İnsanlar sokakta, pazarda “Hiç kimseye sormadan milyarlarca dolarlık yardımlar gönderiliyor dünyanın çok yerlerine.  Yardım gönderilenler de dünyanın en zengin yerlerinde yatırımları olan memleketler de var içlerinde. Sorumsuzlukların, yalan, dolanların dik alaları yaşanan memlekette yabancı kaldık” sözleri insanlarımızın arasında ve kendi kendilerine sormaya başlamışlardı “ne yapıyoruz, nereye doğru bu gidişimiz?
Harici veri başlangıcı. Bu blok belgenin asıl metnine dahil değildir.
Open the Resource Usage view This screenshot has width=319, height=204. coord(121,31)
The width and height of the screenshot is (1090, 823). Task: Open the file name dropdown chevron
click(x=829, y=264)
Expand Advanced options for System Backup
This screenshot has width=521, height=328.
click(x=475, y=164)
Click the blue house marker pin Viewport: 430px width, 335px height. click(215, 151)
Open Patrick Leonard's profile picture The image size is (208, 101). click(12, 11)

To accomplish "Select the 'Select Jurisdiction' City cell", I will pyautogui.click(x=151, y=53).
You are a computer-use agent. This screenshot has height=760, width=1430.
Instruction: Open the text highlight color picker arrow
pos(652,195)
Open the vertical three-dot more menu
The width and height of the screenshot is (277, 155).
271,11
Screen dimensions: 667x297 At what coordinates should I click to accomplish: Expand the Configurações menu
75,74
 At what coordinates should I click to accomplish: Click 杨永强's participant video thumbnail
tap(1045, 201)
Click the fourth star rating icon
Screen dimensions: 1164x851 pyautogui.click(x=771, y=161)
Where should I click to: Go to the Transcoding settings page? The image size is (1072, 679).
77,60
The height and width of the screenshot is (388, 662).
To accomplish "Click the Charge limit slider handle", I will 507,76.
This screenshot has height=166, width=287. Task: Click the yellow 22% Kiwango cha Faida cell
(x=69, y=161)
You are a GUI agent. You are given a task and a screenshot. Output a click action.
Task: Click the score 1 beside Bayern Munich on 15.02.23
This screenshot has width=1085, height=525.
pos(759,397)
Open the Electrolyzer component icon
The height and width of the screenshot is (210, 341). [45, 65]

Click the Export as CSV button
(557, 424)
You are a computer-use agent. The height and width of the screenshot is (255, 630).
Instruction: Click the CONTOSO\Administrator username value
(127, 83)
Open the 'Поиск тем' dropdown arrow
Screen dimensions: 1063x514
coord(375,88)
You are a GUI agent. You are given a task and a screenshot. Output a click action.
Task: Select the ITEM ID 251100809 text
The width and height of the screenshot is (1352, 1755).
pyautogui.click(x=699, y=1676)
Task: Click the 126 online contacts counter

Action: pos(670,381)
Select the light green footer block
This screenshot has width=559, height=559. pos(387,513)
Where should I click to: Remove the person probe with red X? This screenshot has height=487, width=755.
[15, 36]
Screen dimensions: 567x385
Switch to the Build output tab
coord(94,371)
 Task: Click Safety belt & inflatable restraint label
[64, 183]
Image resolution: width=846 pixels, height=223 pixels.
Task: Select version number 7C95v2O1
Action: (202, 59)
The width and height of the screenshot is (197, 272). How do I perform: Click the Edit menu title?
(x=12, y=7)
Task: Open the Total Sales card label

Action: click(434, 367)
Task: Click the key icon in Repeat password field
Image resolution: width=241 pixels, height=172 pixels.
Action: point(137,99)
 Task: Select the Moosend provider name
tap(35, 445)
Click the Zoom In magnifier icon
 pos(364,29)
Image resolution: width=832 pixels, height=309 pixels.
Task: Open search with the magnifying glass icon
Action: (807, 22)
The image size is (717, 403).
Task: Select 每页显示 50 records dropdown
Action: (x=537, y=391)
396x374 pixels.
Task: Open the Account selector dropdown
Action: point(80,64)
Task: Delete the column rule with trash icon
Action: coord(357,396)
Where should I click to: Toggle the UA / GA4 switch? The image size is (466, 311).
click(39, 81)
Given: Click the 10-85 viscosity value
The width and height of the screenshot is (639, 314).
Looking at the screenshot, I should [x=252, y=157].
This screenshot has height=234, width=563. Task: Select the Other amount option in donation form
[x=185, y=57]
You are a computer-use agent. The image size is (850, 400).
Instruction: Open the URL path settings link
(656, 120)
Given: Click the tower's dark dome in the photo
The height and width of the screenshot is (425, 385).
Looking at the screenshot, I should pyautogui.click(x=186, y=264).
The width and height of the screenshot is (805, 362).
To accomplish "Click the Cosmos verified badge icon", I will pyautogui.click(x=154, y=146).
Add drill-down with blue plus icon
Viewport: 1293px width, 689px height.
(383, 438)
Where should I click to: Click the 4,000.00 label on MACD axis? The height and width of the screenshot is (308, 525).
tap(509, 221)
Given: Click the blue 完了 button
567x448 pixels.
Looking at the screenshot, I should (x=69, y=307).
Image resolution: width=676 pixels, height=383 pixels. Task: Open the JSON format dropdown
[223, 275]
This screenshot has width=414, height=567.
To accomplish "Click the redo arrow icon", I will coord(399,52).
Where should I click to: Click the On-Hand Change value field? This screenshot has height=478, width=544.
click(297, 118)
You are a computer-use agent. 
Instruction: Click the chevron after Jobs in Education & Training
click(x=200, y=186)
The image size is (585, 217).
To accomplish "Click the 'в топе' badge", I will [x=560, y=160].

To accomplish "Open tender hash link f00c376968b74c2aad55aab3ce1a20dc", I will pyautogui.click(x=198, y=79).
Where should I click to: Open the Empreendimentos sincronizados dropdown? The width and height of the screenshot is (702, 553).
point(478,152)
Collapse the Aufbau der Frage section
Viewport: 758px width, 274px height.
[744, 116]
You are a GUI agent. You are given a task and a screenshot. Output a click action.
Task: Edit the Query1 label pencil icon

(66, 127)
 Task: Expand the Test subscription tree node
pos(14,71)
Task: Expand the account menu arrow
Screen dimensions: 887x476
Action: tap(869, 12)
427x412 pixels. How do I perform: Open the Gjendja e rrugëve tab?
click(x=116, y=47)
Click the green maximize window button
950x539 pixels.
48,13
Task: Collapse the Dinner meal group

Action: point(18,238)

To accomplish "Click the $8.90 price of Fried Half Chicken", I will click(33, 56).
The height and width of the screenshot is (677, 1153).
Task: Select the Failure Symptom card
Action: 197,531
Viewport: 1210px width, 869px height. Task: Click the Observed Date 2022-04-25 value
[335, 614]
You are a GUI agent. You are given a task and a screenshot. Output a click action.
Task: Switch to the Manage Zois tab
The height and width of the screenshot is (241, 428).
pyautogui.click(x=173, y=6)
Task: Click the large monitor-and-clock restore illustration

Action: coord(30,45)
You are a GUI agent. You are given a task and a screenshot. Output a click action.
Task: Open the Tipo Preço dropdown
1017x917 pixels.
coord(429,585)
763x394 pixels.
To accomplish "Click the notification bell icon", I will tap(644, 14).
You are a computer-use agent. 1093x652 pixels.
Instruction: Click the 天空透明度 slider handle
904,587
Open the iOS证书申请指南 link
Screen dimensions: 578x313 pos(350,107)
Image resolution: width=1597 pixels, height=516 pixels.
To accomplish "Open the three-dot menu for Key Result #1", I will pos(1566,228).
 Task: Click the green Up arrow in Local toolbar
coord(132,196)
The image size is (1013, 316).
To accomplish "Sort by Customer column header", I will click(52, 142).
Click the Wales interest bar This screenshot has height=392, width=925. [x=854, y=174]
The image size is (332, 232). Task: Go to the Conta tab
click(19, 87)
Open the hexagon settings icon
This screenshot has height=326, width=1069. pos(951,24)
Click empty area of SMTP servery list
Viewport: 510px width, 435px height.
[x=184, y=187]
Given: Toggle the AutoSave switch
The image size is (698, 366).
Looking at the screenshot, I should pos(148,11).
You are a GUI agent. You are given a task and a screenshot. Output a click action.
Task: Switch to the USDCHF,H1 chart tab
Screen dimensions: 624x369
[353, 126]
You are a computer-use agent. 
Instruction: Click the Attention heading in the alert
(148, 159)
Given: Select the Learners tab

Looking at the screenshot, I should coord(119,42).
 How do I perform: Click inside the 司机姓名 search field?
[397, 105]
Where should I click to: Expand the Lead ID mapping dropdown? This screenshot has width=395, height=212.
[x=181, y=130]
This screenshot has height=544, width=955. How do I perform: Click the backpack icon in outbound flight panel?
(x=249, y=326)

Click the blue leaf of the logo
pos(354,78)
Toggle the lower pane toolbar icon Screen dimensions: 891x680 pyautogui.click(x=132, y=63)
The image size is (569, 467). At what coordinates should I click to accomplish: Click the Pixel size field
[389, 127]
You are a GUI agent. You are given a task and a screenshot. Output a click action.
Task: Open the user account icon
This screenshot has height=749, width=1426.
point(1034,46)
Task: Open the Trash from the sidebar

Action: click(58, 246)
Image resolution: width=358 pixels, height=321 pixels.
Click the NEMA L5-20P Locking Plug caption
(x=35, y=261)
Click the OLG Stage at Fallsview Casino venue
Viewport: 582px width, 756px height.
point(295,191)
Diye.
                Yaşlı birkaç kişinin ayak üstü sohbetleri çalındı kulağıma yürürken. “Eminim bir gün gelir de sorularına cevap bulurlar. Cevapsız o kadar soru var ki, hangi birisinin cevabı bulunacak, karmakarışık ortalık.” Bir diğeri: “Yüz yıllık taşlar oynamış oturtulduğu yerlerden. O taşları yerine koymak kolay olmadı, yüz yıla yakın zamanını aldı bu memleketin ama hala da tamamlanması gerekiyordu eksik gediklerinin. Nasıl bu hale geldi bu memleket? Kahroluyorum…” uzaklaşırken kulaklarımda çınlamaya başladı konuşmalar.
2/2
                                                                                                                                  15-10-2017

                                                                                                             Halil Gönül

Görsel: Google Görseller


2 yorum:

  1. Bende bu konuda çok hassasım. 1 tl dahi olsa onu vermem lazim. Hatta bakkal falansa ya eksik alirim yada 10 krş falan kaldı diyelim hemen yollarım.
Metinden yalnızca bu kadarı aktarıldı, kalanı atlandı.